[Stored records]
───
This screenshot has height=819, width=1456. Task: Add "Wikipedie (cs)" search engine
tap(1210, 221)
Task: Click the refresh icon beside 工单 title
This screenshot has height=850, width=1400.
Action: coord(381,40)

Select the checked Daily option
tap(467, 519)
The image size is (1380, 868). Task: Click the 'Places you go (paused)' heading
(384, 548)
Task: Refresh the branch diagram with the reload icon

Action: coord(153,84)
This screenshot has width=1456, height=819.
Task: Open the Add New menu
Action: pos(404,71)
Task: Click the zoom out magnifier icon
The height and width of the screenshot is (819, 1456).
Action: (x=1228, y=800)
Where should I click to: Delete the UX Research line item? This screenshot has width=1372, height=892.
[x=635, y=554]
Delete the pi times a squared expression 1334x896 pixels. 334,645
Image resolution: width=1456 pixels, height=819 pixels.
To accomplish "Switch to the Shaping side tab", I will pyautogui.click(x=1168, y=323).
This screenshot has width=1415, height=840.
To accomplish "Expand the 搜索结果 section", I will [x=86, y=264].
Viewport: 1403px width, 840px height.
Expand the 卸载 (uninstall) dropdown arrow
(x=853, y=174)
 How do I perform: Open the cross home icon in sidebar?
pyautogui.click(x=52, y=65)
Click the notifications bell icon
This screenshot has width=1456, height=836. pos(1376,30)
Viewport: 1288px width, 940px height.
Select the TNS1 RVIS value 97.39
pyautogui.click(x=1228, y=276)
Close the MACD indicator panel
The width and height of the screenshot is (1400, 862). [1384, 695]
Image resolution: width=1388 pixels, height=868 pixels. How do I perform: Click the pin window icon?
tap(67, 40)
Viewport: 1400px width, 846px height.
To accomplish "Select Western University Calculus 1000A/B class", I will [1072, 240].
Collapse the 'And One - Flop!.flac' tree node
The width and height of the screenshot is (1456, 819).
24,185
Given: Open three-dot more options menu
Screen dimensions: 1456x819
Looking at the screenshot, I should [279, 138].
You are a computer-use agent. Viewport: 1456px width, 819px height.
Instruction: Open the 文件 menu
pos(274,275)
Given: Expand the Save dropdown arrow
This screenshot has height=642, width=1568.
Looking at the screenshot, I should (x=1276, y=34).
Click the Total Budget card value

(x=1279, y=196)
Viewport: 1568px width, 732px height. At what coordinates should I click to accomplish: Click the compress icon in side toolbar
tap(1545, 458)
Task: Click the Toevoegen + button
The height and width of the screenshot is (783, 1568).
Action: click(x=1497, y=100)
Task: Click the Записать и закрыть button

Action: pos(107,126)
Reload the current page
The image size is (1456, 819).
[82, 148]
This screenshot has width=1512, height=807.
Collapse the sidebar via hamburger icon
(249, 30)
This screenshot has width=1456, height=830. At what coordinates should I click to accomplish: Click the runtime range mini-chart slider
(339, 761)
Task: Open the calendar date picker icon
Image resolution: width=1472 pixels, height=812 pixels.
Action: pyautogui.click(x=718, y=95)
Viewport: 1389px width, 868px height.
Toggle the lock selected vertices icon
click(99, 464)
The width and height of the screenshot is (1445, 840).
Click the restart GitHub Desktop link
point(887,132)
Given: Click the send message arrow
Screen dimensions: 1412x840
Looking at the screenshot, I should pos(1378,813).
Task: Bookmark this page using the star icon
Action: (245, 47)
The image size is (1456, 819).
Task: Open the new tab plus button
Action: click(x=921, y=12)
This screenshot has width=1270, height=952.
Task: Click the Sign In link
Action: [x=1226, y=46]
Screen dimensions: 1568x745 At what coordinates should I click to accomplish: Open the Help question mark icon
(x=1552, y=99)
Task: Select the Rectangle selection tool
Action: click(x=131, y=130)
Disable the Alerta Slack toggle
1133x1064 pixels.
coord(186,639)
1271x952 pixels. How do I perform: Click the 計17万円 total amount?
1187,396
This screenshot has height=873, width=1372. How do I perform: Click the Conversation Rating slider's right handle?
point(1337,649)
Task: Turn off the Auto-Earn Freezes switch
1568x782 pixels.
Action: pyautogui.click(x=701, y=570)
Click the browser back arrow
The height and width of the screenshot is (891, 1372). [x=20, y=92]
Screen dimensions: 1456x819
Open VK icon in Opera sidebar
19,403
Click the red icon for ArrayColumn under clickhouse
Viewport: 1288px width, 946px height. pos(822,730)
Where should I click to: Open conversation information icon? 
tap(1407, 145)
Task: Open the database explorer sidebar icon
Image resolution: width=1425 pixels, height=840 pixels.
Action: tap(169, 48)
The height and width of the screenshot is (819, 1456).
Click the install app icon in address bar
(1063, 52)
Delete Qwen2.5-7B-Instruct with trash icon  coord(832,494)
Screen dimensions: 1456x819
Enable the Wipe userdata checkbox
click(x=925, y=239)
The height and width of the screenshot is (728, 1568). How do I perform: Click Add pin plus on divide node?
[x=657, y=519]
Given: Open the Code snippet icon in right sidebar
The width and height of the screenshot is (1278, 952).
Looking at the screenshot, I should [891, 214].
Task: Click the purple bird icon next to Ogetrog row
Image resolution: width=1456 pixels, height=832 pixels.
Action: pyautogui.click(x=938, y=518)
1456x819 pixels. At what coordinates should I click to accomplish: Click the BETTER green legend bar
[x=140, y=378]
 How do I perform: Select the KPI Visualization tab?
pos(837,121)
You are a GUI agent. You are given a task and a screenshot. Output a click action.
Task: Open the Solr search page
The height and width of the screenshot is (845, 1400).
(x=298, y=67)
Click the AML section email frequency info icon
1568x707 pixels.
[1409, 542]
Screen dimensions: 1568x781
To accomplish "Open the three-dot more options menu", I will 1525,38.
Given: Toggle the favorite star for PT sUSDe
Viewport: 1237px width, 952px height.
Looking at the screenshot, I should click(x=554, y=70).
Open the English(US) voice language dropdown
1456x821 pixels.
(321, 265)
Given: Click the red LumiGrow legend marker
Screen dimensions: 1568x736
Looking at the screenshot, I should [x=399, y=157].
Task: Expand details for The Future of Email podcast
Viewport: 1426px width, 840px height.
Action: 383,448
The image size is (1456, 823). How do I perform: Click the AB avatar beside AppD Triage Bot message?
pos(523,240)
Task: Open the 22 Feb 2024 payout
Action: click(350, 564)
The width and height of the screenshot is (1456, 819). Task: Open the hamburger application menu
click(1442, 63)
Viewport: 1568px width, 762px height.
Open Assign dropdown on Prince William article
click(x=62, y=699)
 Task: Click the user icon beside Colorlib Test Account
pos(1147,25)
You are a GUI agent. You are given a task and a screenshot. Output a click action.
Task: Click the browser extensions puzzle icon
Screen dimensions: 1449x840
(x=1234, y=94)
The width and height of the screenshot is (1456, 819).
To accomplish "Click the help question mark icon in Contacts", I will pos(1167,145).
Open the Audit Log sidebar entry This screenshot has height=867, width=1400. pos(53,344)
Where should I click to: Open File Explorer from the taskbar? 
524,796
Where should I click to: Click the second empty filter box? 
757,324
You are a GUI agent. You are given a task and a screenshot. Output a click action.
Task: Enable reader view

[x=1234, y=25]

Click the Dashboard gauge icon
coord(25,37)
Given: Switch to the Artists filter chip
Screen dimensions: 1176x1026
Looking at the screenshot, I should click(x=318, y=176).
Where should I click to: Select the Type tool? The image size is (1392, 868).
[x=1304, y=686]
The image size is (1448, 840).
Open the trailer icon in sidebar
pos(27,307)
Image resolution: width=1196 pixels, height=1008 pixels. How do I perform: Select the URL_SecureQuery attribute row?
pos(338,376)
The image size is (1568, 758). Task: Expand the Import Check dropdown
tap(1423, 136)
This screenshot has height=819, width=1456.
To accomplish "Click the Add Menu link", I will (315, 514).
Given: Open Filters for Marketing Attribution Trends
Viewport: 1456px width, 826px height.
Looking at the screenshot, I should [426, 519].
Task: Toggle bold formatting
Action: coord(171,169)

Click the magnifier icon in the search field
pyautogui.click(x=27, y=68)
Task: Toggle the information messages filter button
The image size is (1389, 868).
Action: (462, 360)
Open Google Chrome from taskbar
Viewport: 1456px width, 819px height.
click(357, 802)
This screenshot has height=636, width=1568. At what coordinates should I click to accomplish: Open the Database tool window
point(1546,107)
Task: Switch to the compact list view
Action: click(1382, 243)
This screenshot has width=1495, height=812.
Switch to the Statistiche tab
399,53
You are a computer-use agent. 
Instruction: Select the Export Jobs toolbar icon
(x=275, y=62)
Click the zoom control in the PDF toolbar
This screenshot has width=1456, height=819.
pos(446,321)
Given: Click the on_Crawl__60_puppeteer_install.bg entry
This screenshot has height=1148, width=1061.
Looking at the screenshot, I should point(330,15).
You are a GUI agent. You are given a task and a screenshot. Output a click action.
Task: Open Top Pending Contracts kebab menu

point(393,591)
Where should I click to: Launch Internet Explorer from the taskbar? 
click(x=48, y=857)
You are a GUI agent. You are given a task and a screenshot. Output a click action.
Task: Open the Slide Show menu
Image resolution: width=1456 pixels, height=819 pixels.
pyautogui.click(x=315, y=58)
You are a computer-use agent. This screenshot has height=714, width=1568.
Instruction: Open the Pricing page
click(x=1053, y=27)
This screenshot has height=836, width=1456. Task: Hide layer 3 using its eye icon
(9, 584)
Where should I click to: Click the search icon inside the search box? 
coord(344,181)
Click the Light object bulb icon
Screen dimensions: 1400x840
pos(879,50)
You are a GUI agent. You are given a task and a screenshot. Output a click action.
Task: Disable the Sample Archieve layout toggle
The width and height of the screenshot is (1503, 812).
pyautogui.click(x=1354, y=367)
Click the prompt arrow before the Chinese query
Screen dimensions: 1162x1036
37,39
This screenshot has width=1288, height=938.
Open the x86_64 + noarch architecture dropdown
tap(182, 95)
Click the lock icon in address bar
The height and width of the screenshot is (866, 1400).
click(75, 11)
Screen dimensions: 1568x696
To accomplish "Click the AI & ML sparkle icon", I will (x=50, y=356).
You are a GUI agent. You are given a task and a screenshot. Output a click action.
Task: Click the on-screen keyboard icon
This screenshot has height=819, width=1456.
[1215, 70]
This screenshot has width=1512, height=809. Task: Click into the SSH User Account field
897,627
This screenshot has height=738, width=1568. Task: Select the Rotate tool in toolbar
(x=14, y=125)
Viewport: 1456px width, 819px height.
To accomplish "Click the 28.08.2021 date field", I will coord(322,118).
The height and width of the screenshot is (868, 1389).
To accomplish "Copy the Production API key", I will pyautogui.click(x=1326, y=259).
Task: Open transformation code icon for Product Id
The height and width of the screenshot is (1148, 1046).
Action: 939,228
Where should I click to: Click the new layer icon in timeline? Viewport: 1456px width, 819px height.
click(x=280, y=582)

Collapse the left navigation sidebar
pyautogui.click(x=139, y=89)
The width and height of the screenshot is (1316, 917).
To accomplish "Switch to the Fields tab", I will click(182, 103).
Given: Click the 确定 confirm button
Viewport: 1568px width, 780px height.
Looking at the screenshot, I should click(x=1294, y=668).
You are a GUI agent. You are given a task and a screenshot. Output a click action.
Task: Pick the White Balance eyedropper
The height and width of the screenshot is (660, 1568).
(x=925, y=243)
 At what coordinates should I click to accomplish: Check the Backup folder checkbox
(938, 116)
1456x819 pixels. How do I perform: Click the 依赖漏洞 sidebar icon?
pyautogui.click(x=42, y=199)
───
Your task - Look above for the line with "Expand the 卸载 (uninstall) dropdown arrow" and the line with "Viewport: 1288px width, 940px height.", and reproduce exactly those two lines plus every line between, nothing more.

Finished task -
Expand the 卸载 (uninstall) dropdown arrow
(x=853, y=174)
 How do I perform: Open the cross home icon in sidebar?
pyautogui.click(x=52, y=65)
Click the notifications bell icon
This screenshot has width=1456, height=836. pos(1376,30)
Viewport: 1288px width, 940px height.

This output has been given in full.